PALANGKA RAYA-Kasus pengidap HIV/AIDS di wilayah Kalteng cukup mengkhawatirkan. Hal itu berdasarkan data yang dimiliki Dinas Kesehatan Kalteng.
BACA JUGA: Bus Sekolah Vs Truk CPO, Puluhan Orang Luka-luka
Kepala Dinas Kesehatan Kalteng, Suyuti Syamsul, mengatakan kasus HIV/AIDS di tahun 2023, angka tertinggi di Kota Palangka Raya dengan jumlah 208 kasus.
Angka tersebut, dikatakan Suyuti Syamsul, dapat meningkat pada tahun 2024, jika perilaku masyarakat seperti penyalahgunaan narkoba merajalela, hingga hubungan seksual yang tidak aman.
Suyuti mengatakan, penyebaran akan kasus HIV/AIDS cukup beragam. Diantaranya ditularkan melalui hubungan seksual yang tidak aman seperti kenakalan remaja, pasangan yang tidak setia, kelompok berisiko, hingga penyalahgunaan narkoba melalui jarum suntik yang bergilir.
“Selain hubungan seksual tidak aman, penyalahgunaan narkoba juga dapat terjadi pada ibu yang melahirkan calon bayi, khususnya pada saat terjadi pendarahan saat melahirkan,” ujarnya, Selasa (5/3/24).
Ia menjelaskan, HIV/AIDS tidak dapat disembuhkan. Namun dapat diminimalisir melalui minum obat secara terus-menerus yang telah disubsidi secara gratis oleh pemerintah.

_____

Tugas yang Dikerjakan:
1. Tuliskan kembali bagian teks berita HIV/AIDS di Kalteng, mulai dari "Suyuti mengatakan, penyebaran" dan berakhir pada "gratis oleh pemerintah.".
2. Dalam teks berita HIV/AIDS di Kalteng, ringkaslah paragraf yang diawali "Suyuti mengatakan, penyebaran akan kasus HIV/AIDS" menjadi daftar berbutir tanpa menghilangkan fakta utamanya.

_____

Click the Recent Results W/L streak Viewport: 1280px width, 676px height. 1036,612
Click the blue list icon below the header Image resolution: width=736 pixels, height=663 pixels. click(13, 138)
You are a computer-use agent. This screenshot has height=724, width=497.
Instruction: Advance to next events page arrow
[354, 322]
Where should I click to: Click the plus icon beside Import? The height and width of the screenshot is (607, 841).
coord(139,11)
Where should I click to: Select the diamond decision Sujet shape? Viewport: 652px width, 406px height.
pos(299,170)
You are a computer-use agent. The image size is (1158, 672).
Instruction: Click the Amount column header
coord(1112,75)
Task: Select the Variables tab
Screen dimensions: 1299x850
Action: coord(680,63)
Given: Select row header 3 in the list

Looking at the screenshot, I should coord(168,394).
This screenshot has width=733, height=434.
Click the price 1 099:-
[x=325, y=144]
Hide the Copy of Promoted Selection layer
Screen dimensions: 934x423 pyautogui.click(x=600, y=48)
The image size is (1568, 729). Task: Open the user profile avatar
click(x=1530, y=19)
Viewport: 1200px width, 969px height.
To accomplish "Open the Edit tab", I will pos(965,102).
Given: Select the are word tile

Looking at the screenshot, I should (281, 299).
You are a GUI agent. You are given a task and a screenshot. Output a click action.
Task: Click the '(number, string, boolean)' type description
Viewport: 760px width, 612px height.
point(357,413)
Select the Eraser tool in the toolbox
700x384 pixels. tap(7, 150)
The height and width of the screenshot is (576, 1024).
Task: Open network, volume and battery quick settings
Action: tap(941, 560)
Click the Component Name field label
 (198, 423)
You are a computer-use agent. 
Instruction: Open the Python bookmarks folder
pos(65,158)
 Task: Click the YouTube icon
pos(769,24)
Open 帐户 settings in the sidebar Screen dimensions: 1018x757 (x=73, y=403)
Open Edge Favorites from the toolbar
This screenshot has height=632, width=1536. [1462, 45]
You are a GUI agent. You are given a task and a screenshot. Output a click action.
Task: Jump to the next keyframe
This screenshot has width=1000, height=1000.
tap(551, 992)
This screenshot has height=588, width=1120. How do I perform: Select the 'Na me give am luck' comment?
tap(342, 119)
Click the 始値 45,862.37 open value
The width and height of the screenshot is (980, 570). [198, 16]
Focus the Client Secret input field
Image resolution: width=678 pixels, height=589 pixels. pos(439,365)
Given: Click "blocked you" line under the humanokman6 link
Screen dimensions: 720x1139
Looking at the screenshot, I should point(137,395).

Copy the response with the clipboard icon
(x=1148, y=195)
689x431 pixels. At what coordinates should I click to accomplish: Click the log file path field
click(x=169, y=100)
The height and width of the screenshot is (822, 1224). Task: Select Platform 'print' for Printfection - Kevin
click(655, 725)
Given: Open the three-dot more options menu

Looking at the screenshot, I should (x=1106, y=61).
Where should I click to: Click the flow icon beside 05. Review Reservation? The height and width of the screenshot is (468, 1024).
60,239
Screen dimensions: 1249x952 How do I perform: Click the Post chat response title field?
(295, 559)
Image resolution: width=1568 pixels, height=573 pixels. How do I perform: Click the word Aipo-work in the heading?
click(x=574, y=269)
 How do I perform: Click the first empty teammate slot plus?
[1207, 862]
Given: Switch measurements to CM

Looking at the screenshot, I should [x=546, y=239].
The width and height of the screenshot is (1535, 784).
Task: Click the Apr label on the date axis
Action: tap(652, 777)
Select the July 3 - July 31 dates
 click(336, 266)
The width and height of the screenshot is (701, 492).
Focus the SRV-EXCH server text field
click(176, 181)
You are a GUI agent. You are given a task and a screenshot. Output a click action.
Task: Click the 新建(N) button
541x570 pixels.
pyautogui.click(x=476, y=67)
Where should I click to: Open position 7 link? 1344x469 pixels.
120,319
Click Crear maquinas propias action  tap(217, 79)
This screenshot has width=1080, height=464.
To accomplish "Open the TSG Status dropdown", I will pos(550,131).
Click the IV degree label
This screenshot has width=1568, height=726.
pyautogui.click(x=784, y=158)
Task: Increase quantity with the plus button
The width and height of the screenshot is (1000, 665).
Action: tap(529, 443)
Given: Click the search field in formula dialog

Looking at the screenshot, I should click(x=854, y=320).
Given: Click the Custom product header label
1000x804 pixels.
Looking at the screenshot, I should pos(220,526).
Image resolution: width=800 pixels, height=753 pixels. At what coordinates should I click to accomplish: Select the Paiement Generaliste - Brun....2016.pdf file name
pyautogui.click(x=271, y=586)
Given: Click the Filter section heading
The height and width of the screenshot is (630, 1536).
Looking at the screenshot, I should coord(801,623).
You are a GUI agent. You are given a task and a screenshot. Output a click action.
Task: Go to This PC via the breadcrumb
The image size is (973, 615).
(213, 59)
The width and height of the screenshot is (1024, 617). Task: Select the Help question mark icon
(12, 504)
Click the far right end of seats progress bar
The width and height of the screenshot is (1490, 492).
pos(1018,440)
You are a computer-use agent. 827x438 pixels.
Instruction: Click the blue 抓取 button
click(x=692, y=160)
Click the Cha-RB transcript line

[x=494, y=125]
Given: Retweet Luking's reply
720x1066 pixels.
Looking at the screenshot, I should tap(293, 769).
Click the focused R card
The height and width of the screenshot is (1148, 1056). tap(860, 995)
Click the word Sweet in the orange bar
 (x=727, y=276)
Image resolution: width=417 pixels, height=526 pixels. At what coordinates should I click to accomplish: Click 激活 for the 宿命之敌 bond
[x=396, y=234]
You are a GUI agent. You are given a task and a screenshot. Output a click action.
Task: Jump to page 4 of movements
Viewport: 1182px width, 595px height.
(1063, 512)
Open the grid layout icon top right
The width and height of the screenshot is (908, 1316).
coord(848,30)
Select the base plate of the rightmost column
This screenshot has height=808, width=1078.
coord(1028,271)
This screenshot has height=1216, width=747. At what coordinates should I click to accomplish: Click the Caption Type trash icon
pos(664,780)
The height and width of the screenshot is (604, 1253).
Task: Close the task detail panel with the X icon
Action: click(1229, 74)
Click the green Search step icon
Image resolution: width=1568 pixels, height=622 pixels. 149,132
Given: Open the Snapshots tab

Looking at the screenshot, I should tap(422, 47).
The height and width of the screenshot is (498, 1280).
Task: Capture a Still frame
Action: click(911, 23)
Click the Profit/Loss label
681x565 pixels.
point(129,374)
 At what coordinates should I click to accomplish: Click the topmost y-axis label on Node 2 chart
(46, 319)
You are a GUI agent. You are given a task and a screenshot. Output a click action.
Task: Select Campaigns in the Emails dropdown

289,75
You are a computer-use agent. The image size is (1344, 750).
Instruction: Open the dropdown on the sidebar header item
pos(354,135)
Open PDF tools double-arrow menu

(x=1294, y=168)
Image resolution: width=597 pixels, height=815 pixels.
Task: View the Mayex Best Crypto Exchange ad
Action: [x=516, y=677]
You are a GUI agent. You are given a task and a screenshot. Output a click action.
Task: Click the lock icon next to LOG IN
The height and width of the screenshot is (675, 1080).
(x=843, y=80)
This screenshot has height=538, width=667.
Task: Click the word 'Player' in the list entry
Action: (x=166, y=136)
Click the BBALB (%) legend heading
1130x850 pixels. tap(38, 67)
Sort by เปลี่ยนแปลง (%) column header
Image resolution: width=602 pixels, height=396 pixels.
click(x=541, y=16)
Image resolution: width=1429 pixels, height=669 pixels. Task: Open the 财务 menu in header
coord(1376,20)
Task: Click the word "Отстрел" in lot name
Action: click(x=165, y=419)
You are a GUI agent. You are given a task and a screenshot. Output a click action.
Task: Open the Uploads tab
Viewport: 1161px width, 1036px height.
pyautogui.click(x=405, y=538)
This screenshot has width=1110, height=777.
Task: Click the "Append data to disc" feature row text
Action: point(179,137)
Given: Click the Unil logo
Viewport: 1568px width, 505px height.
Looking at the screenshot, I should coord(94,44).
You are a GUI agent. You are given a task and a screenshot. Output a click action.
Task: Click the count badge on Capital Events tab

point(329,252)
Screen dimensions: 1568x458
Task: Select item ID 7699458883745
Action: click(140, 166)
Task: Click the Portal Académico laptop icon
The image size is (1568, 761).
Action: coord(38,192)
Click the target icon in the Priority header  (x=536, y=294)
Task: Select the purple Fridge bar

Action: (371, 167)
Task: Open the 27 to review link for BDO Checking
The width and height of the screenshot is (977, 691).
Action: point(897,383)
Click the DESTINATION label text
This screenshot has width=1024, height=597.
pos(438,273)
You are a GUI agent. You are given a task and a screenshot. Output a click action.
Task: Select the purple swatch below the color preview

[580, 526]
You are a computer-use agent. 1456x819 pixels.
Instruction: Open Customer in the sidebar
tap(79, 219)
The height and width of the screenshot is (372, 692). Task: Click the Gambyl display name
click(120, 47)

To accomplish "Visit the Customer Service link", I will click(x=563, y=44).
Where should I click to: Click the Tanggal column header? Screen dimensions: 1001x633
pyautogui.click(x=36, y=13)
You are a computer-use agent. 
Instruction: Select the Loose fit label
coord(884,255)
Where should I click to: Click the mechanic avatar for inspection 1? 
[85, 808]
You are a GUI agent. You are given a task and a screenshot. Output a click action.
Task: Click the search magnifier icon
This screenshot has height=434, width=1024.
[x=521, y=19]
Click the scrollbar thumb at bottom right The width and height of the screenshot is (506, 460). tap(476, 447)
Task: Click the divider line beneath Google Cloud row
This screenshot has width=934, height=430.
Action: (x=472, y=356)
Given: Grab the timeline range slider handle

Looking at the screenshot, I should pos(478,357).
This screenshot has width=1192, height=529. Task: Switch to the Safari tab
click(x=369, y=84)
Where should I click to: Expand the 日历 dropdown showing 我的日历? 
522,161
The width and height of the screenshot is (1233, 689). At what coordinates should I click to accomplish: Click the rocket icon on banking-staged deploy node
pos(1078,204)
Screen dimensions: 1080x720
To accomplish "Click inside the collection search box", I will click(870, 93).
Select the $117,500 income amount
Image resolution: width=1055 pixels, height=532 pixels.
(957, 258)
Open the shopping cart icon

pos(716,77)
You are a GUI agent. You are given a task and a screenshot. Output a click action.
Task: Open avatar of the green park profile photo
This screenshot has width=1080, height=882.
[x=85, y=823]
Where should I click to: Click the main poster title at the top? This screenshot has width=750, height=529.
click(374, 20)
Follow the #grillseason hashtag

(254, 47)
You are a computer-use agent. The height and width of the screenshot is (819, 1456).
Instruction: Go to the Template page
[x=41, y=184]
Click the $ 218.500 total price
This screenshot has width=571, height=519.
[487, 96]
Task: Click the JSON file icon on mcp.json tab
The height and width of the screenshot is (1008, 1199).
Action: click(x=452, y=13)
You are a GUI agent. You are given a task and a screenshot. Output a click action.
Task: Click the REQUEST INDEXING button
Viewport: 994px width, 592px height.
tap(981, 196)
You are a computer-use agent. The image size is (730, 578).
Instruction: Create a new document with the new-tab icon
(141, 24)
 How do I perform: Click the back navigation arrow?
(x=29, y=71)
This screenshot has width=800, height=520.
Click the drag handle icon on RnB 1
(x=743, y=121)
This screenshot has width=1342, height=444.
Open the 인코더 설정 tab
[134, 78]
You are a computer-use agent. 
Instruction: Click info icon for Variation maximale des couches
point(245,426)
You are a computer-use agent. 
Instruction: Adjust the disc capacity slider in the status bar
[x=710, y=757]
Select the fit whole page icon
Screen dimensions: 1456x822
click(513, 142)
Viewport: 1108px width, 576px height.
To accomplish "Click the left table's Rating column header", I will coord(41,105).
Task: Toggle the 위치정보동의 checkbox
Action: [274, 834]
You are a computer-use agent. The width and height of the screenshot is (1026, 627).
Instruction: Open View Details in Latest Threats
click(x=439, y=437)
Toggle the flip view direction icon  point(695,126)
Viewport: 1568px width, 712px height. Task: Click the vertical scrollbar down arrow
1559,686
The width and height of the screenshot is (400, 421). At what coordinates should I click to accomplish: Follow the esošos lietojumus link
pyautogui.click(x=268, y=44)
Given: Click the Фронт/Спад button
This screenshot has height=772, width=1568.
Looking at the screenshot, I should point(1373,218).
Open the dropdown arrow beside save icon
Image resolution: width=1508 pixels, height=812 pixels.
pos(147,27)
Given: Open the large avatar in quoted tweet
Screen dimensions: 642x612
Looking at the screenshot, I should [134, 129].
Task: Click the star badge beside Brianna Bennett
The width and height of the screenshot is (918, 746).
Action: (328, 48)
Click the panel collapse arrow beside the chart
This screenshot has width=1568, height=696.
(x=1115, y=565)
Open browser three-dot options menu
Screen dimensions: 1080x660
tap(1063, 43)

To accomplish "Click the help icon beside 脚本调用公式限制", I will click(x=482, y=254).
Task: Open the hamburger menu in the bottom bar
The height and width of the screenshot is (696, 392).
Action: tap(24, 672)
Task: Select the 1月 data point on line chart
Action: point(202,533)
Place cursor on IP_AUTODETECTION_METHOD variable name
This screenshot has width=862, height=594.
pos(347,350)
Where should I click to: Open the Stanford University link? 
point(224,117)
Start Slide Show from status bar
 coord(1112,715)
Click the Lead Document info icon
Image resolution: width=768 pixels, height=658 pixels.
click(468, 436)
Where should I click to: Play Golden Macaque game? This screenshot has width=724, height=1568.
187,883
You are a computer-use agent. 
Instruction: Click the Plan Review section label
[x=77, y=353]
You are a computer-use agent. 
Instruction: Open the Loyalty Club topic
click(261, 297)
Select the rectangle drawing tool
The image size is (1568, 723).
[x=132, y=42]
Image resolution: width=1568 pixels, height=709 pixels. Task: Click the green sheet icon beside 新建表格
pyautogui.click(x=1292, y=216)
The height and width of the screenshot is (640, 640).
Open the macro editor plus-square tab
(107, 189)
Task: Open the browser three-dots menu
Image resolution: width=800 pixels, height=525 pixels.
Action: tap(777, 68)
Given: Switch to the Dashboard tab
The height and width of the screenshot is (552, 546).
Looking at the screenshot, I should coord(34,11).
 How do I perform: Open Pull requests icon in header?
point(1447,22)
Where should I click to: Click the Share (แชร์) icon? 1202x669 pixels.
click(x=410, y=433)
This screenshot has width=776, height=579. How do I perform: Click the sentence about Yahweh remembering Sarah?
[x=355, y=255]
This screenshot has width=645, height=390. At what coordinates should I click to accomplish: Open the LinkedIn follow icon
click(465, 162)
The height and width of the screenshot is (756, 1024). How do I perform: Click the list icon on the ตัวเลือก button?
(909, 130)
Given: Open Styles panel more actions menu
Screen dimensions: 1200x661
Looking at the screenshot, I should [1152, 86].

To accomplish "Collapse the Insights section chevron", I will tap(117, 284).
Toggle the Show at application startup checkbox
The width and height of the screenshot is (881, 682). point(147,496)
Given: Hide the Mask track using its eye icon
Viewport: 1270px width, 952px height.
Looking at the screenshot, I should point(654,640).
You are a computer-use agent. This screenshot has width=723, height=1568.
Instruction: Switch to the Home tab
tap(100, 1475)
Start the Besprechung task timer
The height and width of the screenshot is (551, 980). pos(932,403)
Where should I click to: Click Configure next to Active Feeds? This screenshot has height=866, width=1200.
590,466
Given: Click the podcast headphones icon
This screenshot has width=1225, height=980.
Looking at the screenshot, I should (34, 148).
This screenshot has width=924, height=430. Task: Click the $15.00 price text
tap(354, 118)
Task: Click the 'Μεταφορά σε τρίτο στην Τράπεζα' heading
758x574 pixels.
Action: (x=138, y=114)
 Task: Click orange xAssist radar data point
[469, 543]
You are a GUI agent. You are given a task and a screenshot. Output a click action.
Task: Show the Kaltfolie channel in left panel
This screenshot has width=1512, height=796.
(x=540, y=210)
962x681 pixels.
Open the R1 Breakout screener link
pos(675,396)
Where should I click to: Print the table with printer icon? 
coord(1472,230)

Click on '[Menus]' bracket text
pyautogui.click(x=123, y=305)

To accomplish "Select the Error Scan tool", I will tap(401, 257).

_____

Jawaban per Tugas:
1.
Suyuti mengatakan, penyebaran akan kasus HIV/AIDS cukup beragam. Diantaranya ditularkan melalui hubungan seksual yang tidak aman seperti kenakalan remaja, pasangan yang tidak setia, kelompok berisiko, hingga penyalahgunaan narkoba melalui jarum suntik yang bergilir.
“Selain hubungan seksual tidak aman, penyalahgunaan narkoba juga dapat terjadi pada ibu yang melahirkan calon bayi, khususnya pada saat terjadi pendarahan saat melahirkan,” ujarnya, Selasa (5/3/24).
Ia menjelaskan, HIV/AIDS tidak dapat disembuhkan. Namun dapat diminimalisir melalui minum obat secara terus-menerus yang telah disubsidi secara gratis oleh pemerintah.

2.
Menurut Suyuti, HIV/AIDS menyebar dengan cara yang beragam, antara lain:
- hubungan seksual tidak aman, seperti kenakalan remaja, pasangan yang tidak setia, dan kelompok berisiko;
- penyalahgunaan narkoba melalui jarum suntik yang dipakai bergilir.